Description of the task> What you give back must match the records below word for word.

/---

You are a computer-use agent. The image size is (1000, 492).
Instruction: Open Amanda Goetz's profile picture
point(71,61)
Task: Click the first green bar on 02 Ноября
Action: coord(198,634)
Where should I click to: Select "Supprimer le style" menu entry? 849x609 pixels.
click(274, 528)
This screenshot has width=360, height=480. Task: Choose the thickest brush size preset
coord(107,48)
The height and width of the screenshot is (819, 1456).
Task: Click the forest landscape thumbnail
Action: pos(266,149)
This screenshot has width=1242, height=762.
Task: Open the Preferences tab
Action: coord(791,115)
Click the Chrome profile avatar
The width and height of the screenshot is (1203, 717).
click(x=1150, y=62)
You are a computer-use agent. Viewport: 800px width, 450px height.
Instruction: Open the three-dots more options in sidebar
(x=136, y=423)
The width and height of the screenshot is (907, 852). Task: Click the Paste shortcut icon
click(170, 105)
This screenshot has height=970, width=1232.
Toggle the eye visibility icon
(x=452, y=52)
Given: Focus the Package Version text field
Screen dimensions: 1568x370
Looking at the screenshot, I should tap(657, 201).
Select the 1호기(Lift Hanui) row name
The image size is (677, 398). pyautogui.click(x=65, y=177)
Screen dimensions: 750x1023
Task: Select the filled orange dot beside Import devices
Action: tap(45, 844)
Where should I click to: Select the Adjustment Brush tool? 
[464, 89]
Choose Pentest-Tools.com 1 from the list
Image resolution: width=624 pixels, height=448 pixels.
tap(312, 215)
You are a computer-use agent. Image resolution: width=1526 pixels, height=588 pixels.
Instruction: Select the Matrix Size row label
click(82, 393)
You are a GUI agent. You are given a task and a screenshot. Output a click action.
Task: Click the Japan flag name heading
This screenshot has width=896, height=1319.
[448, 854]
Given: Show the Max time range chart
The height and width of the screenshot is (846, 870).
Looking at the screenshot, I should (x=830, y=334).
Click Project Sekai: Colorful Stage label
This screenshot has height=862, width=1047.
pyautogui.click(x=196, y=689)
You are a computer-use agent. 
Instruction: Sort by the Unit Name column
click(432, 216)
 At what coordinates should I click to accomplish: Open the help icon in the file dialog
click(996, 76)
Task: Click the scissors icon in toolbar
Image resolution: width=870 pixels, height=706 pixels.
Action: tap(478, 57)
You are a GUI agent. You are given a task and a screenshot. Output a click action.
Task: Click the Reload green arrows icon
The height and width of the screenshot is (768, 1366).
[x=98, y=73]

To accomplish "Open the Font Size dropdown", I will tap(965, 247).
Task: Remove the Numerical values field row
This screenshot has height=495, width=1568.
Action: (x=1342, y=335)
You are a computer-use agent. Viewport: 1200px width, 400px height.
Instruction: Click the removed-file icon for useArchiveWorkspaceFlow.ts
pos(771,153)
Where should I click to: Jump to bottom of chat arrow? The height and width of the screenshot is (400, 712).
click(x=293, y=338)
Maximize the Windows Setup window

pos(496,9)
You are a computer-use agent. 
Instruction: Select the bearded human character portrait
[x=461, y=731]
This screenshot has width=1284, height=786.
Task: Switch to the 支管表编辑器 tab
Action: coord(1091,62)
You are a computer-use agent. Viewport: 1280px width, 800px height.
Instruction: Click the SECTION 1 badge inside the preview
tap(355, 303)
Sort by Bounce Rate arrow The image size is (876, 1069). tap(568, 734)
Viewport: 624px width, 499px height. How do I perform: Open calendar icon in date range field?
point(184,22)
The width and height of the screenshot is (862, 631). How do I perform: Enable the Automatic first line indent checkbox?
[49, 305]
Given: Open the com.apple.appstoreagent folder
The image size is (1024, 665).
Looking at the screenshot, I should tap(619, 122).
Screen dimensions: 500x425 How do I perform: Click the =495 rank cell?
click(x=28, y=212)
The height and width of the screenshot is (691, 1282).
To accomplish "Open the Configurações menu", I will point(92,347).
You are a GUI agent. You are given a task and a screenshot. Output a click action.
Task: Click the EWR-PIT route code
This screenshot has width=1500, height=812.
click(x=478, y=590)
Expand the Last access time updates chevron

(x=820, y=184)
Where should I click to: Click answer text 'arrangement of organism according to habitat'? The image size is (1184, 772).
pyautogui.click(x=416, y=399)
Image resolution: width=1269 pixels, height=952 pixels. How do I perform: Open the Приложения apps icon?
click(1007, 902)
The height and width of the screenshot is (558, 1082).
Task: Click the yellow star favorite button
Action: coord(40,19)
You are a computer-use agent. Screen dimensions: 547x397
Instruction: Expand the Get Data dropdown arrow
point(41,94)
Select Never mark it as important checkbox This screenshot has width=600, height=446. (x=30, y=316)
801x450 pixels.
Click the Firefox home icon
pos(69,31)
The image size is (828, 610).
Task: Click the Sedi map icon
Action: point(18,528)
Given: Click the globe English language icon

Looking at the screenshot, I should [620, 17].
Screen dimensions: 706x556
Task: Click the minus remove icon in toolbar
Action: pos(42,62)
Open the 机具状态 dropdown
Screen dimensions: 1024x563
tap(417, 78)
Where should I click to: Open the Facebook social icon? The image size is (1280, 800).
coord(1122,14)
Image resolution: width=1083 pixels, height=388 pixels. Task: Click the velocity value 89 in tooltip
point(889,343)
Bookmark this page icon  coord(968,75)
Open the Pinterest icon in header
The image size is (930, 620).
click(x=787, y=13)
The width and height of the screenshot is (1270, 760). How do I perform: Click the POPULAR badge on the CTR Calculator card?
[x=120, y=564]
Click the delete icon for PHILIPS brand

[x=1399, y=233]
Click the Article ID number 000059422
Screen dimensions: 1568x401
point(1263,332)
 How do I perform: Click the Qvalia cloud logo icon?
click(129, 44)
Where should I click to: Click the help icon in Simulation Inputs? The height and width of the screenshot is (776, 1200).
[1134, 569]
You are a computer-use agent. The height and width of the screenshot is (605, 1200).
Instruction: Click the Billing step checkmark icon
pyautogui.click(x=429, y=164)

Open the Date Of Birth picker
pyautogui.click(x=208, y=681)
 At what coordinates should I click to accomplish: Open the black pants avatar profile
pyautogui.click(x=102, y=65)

\---

Response to this exercise>
You are a computer-use agent. The image size is (1000, 492).
Instruction: Open Amanda Goetz's profile picture
point(71,61)
Task: Click the first green bar on 02 Ноября
Action: coord(198,634)
Where should I click to: Select "Supprimer le style" menu entry? 849x609 pixels.
click(274, 528)
This screenshot has width=360, height=480. Task: Choose the thickest brush size preset
coord(107,48)
The height and width of the screenshot is (819, 1456).
Task: Click the forest landscape thumbnail
Action: pos(266,149)
This screenshot has width=1242, height=762.
Task: Open the Preferences tab
Action: coord(791,115)
Click the Chrome profile avatar
The width and height of the screenshot is (1203, 717).
click(x=1150, y=62)
You are a computer-use agent. Viewport: 800px width, 450px height.
Instruction: Open the three-dots more options in sidebar
(x=136, y=423)
The width and height of the screenshot is (907, 852). Task: Click the Paste shortcut icon
click(170, 105)
This screenshot has height=970, width=1232.
Toggle the eye visibility icon
(x=452, y=52)
Given: Focus the Package Version text field
Screen dimensions: 1568x370
Looking at the screenshot, I should tap(657, 201).
Select the 1호기(Lift Hanui) row name
The image size is (677, 398). pyautogui.click(x=65, y=177)
Screen dimensions: 750x1023
Task: Select the filled orange dot beside Import devices
Action: tap(45, 844)
Where should I click to: Select the Adjustment Brush tool? 
[464, 89]
Choose Pentest-Tools.com 1 from the list
Image resolution: width=624 pixels, height=448 pixels.
tap(312, 215)
You are a computer-use agent. Image resolution: width=1526 pixels, height=588 pixels.
Instruction: Select the Matrix Size row label
click(82, 393)
You are a GUI agent. You are given a task and a screenshot. Output a click action.
Task: Click the Japan flag name heading
This screenshot has width=896, height=1319.
[448, 854]
Given: Show the Max time range chart
The height and width of the screenshot is (846, 870).
Looking at the screenshot, I should (x=830, y=334).
Click Project Sekai: Colorful Stage label
This screenshot has height=862, width=1047.
pyautogui.click(x=196, y=689)
You are a computer-use agent. 
Instruction: Sort by the Unit Name column
click(432, 216)
 At what coordinates should I click to accomplish: Open the help icon in the file dialog
click(996, 76)
Task: Click the scissors icon in toolbar
Image resolution: width=870 pixels, height=706 pixels.
Action: tap(478, 57)
You are a GUI agent. You are given a task and a screenshot. Output a click action.
Task: Click the Reload green arrows icon
The height and width of the screenshot is (768, 1366).
[x=98, y=73]

To accomplish "Open the Font Size dropdown", I will tap(965, 247).
Task: Remove the Numerical values field row
This screenshot has height=495, width=1568.
Action: (x=1342, y=335)
You are a computer-use agent. Viewport: 1200px width, 400px height.
Instruction: Click the removed-file icon for useArchiveWorkspaceFlow.ts
pos(771,153)
Where should I click to: Jump to bottom of chat arrow? The height and width of the screenshot is (400, 712).
click(x=293, y=338)
Maximize the Windows Setup window

pos(496,9)
You are a computer-use agent. 
Instruction: Select the bearded human character portrait
[x=461, y=731]
This screenshot has width=1284, height=786.
Task: Switch to the 支管表编辑器 tab
Action: coord(1091,62)
You are a computer-use agent. Viewport: 1280px width, 800px height.
Instruction: Click the SECTION 1 badge inside the preview
tap(355, 303)
Sort by Bounce Rate arrow The image size is (876, 1069). tap(568, 734)
Viewport: 624px width, 499px height. How do I perform: Open calendar icon in date range field?
point(184,22)
The width and height of the screenshot is (862, 631). How do I perform: Enable the Automatic first line indent checkbox?
[49, 305]
Given: Open the com.apple.appstoreagent folder
The image size is (1024, 665).
Looking at the screenshot, I should tap(619, 122).
Screen dimensions: 500x425 How do I perform: Click the =495 rank cell?
click(x=28, y=212)
The height and width of the screenshot is (691, 1282).
To accomplish "Open the Configurações menu", I will point(92,347).
You are a GUI agent. You are given a task and a screenshot. Output a click action.
Task: Click the EWR-PIT route code
This screenshot has width=1500, height=812.
click(x=478, y=590)
Expand the Last access time updates chevron

(x=820, y=184)
Where should I click to: Click answer text 'arrangement of organism according to habitat'? The image size is (1184, 772).
pyautogui.click(x=416, y=399)
Image resolution: width=1269 pixels, height=952 pixels. How do I perform: Open the Приложения apps icon?
click(1007, 902)
The height and width of the screenshot is (558, 1082).
Task: Click the yellow star favorite button
Action: coord(40,19)
You are a computer-use agent. Screen dimensions: 547x397
Instruction: Expand the Get Data dropdown arrow
point(41,94)
Select Never mark it as important checkbox This screenshot has width=600, height=446. (x=30, y=316)
801x450 pixels.
Click the Firefox home icon
pos(69,31)
The image size is (828, 610).
Task: Click the Sedi map icon
Action: point(18,528)
Given: Click the globe English language icon

Looking at the screenshot, I should [620, 17].
Screen dimensions: 706x556
Task: Click the minus remove icon in toolbar
Action: pos(42,62)
Open the 机具状态 dropdown
Screen dimensions: 1024x563
tap(417, 78)
Where should I click to: Open the Facebook social icon? The image size is (1280, 800).
coord(1122,14)
Image resolution: width=1083 pixels, height=388 pixels. Task: Click the velocity value 89 in tooltip
point(889,343)
Bookmark this page icon  coord(968,75)
Open the Pinterest icon in header
The image size is (930, 620).
click(x=787, y=13)
The width and height of the screenshot is (1270, 760). How do I perform: Click the POPULAR badge on the CTR Calculator card?
[x=120, y=564]
Click the delete icon for PHILIPS brand

[x=1399, y=233]
Click the Article ID number 000059422
Screen dimensions: 1568x401
point(1263,332)
 How do I perform: Click the Qvalia cloud logo icon?
click(129, 44)
Where should I click to: Click the help icon in Simulation Inputs? The height and width of the screenshot is (776, 1200).
[1134, 569]
You are a computer-use agent. The height and width of the screenshot is (605, 1200).
Instruction: Click the Billing step checkmark icon
pyautogui.click(x=429, y=164)

Open the Date Of Birth picker
pyautogui.click(x=208, y=681)
 At what coordinates should I click to accomplish: Open the black pants avatar profile
pyautogui.click(x=102, y=65)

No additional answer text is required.